We all appreciate the need for accurate data. Usually we focus on the entry aspect of this and pester our people to please, please, please enter all information they have on a response in a timely and accurate manner.
This is a chief officer’s plea to all companies many times a year. Once the plea is made, we expect the company officers to go forth and do good things or at least ensure their people enter it accurately.
The other aspect of accurate data is its extraction from our databases. This component is less reliant on entry accuracy, but nonetheless, it’s as critical with regard to accuracy.
Data extraction depends on two primary variables:
- The strength of software analytics
- The awareness of staff who are performing the analysis
It’s important that we recognize and acknowledge some points of concern.
Software analytics have developed tremendously over the last five years, and they continue to improve. However, there has been a simultaneous shift in patient-care reporting that has moved data collection from being primarily incident-based to patient-based, and rightfully so.
The complication is that many of us still want, need and expect to review data from the perspective of calls for service. That is, what, where, when and how often?
This shift from an incident perspective to a clinical perspective in data processing requires a shift in our perspective as well. The benefit in this shift of perspective has been most noticeable in my agency’s quality-assurance program. We have gradually evolved from analyzing response data about general district-resource utilization into a program that intently tracks time-critical diagnosis datasets and skill-utilization rates. These metrics range from a full-range agency perspective down to individual provider considerations.
Data Extraction and Reporting Processes
Staff involvement in data extraction is closely related to the agency’s records system, and reporting accuracy is directly relative to staff’s awareness of datasets. There are many avenues to minimize errors in data collection, but the familiarity of staff with the data source has a direct impact on their awareness of erroneous reporting and recognition of general typographical errors that cause these issues.
Although individual agencies have reporting requirements to state and national systems, we’re still afforded the ability to collect data specific to our own system’s design and performance measurements. It’s in this regard that I examined the workflow-process demand placed on our staff. This is specific to EMS data collection and analysis.
Our system uses routine collection of 170 data points on a routine patient encounter. This is the source of about 15% of in-depth assurance reviews that consume approximately 15 minutes per chart; when aberrant interventions or performance is identified, these progress to consume another one to three hours of staff time, depending on many variables.
Data relative to the performance of our entire system is aggregated monthly through 154 datasets that provide 1,991 points of analysis and are made digestible to the general population in 154 charts and graphs. This cumulative effort of data extraction and analysis consumes about 20 hours per month, the equivalent 12.5% of a fulltime employee.
The question becomes, “Can we make more efficient use of our staffs’ time to provide what should be routine and readily available data?”
The primary points discussed to this point are specific to routine training and awareness that have been integrated into my agency’s data-digestion process. The learning point for us began years ago when we began to use data for decision making in place of using anecdotal reporting.

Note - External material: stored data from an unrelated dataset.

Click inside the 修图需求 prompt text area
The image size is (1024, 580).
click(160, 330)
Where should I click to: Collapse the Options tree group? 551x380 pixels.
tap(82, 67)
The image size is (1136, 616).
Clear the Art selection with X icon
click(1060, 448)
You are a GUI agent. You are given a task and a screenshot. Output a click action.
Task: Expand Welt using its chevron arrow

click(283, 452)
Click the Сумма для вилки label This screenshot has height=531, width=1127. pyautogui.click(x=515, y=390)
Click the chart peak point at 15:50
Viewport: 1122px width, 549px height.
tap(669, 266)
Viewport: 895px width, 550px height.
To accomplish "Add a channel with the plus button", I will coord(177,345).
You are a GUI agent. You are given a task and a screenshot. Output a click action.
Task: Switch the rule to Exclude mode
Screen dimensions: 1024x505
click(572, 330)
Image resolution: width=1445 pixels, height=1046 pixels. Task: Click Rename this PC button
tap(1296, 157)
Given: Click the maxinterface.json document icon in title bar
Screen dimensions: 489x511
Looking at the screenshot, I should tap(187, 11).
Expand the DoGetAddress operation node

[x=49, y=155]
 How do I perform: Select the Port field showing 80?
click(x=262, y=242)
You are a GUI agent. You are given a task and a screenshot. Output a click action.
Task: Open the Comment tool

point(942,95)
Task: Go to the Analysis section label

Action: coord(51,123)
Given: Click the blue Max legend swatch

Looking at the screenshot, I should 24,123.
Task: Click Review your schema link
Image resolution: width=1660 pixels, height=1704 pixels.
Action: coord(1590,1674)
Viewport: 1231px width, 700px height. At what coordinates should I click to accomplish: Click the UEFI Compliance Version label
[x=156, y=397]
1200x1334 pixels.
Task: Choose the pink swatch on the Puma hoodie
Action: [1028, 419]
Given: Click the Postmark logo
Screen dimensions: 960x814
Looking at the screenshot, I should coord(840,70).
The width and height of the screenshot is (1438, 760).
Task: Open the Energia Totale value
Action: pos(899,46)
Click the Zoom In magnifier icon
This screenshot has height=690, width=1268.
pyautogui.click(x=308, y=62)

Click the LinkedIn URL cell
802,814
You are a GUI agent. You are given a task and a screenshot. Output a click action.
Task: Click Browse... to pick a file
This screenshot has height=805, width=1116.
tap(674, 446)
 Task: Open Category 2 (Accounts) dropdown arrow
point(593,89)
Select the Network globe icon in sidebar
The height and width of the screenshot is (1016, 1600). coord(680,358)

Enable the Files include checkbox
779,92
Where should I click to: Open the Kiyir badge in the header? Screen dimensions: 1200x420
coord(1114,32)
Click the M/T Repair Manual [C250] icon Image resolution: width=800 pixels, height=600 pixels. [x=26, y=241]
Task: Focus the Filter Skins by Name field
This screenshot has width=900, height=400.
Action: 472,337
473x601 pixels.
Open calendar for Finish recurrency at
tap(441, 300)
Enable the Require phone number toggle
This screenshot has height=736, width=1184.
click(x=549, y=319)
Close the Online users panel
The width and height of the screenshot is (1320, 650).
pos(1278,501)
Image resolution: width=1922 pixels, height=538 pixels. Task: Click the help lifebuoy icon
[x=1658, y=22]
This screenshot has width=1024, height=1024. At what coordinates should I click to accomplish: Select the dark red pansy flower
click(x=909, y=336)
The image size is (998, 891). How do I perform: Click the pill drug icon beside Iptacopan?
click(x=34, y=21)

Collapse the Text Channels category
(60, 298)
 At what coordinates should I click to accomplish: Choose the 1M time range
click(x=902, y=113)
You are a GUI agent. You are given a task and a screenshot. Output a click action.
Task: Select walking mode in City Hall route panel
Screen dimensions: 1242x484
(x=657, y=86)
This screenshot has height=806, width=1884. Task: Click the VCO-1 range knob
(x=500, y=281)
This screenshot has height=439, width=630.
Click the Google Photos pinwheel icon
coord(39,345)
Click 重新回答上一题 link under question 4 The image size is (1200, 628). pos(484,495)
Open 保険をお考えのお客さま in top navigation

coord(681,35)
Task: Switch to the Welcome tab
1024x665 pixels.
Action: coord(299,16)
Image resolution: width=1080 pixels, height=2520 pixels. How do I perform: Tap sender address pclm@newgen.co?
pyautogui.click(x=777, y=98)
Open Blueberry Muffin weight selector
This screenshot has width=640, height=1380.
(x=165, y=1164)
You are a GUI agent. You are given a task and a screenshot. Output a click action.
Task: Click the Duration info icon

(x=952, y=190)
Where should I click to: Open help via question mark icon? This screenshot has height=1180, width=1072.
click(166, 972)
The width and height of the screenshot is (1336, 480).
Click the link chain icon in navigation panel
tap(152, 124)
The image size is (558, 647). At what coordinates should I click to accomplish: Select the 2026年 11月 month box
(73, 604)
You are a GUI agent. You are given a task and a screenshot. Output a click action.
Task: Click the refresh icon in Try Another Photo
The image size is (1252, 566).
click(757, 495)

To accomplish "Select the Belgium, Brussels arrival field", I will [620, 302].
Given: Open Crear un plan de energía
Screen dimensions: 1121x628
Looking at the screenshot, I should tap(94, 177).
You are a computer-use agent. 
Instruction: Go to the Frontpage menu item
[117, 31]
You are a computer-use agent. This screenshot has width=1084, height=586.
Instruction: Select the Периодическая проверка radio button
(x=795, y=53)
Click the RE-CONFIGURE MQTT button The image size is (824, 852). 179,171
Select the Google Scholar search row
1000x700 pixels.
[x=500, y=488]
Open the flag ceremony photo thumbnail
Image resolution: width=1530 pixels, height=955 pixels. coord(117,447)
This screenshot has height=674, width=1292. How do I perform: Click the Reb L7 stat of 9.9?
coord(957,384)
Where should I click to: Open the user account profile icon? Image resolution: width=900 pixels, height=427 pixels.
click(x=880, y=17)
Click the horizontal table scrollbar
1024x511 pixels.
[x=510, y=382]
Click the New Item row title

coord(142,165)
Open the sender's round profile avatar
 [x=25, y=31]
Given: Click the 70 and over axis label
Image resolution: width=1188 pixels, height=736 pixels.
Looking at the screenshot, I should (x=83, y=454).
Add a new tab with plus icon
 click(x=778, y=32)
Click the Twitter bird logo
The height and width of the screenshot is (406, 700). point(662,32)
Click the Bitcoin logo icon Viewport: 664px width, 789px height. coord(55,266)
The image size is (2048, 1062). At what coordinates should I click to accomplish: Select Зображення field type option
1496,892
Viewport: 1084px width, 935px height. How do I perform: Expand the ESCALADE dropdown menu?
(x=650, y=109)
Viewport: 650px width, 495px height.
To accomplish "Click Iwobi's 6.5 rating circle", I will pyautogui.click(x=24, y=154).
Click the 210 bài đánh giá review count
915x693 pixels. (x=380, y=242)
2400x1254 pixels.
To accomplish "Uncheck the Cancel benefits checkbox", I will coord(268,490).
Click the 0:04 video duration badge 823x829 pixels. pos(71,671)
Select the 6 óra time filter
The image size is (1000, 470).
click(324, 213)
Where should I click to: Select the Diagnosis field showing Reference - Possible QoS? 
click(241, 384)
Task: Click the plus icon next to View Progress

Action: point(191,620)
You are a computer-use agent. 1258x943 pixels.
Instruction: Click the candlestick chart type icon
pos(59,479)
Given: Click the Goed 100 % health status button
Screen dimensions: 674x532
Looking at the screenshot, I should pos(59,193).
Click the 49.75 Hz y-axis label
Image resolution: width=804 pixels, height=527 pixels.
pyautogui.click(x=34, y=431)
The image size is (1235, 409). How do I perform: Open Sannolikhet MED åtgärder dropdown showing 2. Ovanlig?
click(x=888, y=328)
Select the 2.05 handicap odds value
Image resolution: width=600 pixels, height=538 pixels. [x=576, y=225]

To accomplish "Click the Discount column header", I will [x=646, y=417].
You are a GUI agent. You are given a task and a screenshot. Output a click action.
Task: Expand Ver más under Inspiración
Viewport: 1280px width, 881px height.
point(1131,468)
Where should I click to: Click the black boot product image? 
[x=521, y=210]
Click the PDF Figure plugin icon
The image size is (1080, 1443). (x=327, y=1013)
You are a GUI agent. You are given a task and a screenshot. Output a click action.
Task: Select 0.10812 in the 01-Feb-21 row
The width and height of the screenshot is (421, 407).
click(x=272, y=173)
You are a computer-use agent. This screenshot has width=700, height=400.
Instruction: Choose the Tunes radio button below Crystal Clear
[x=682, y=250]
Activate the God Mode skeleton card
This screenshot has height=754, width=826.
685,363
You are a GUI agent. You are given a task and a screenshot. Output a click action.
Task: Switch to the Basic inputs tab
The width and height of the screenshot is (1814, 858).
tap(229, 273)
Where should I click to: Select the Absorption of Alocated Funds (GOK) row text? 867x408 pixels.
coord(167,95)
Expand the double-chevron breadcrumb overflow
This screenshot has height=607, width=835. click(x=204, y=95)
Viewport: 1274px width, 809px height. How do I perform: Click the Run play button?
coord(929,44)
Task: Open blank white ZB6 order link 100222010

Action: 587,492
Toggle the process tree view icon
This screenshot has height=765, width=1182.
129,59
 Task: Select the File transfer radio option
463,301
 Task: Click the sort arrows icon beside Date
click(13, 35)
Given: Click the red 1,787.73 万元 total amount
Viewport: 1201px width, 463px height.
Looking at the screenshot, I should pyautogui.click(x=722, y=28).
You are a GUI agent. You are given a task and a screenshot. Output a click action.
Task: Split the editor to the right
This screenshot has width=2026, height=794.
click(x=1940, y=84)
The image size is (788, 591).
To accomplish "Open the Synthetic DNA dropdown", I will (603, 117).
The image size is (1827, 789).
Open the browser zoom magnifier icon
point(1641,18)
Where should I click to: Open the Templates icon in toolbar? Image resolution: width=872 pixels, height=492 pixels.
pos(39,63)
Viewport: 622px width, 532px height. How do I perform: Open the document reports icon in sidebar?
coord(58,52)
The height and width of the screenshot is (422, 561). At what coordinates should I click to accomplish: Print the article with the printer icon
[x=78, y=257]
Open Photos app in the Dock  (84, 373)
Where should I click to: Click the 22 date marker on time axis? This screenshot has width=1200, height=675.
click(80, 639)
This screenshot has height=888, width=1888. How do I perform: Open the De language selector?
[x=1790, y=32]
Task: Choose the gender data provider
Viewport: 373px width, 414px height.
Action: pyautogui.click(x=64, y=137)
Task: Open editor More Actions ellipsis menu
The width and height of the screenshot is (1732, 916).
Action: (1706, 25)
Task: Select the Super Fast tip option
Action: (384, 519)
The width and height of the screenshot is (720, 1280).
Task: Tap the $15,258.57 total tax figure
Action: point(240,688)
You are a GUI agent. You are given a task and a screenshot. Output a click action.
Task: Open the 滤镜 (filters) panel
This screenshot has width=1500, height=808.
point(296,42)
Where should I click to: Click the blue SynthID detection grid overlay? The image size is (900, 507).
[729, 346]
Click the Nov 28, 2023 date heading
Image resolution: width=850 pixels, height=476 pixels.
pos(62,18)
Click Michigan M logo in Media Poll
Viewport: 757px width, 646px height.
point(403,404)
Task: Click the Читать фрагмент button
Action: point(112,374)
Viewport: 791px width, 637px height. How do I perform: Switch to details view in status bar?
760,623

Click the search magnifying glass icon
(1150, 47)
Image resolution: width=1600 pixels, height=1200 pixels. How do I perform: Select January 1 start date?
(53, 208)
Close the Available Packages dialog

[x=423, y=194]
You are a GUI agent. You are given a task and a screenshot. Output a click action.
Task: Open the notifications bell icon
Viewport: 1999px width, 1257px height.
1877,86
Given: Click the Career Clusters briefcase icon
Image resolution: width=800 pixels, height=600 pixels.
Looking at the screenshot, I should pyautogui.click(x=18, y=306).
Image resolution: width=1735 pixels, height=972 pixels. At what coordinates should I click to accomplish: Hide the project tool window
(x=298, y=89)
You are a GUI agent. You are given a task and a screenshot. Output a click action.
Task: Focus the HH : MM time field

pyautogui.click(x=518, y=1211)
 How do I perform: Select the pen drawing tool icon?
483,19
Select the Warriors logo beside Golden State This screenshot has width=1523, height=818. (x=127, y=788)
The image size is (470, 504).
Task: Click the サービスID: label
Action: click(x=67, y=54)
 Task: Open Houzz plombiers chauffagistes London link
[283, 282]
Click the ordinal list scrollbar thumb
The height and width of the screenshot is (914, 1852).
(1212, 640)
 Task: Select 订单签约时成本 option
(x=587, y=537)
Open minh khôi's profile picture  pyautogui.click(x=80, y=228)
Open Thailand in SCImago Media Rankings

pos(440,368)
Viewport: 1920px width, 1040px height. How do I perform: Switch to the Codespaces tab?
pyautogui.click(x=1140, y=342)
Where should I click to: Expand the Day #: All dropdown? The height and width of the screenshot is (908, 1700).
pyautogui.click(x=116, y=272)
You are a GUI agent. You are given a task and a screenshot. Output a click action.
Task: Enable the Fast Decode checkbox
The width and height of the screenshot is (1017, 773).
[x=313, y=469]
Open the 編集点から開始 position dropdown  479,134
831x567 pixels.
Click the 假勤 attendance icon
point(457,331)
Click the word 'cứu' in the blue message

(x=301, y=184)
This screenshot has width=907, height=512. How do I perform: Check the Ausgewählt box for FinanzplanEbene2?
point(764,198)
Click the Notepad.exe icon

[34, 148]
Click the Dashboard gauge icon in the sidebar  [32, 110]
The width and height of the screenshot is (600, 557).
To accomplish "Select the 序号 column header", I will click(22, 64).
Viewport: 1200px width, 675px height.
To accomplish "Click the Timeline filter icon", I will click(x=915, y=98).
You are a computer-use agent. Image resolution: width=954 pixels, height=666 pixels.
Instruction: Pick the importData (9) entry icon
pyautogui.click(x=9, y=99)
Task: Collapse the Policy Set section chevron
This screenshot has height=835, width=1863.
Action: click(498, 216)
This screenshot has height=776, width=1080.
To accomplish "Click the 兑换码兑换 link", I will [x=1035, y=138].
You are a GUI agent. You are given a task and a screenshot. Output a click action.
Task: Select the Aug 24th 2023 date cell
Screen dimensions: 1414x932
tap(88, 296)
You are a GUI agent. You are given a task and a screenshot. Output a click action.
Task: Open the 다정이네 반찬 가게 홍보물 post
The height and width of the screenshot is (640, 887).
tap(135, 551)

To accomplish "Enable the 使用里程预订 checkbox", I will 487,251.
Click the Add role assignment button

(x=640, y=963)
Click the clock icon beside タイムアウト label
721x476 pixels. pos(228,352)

Data extraction from our records was far from intuitive; I believe the only reason I was somewhat competent in this was that I had a programming background. As I began to ask for more information, it became apparent we had to attend specialized training. As an agency, we invested considerable time and funds toward this effort. The fruit of this labor has been accurate reports and ultimately the best decisions.
Why have I brought forward such seemingly intuitive points here? Every one of us reading to this point already understands that we have undergone a shift from solely collecting response data, such as what our busiest ambulance from date X to date Y was, and we also certainly understand the importance of accurate data extraction.
My overarching point here is, yes, we do understand these points, but it’s essential that we ensure our staff understands them as well as and even better than we do. Unless we’re fortunate enough to have a powerhouse software that extrapolates all pertinent data points to guide us in making programmatic and system-wide decisions, we must have an educated staff to provide us with this data to make such important decisions.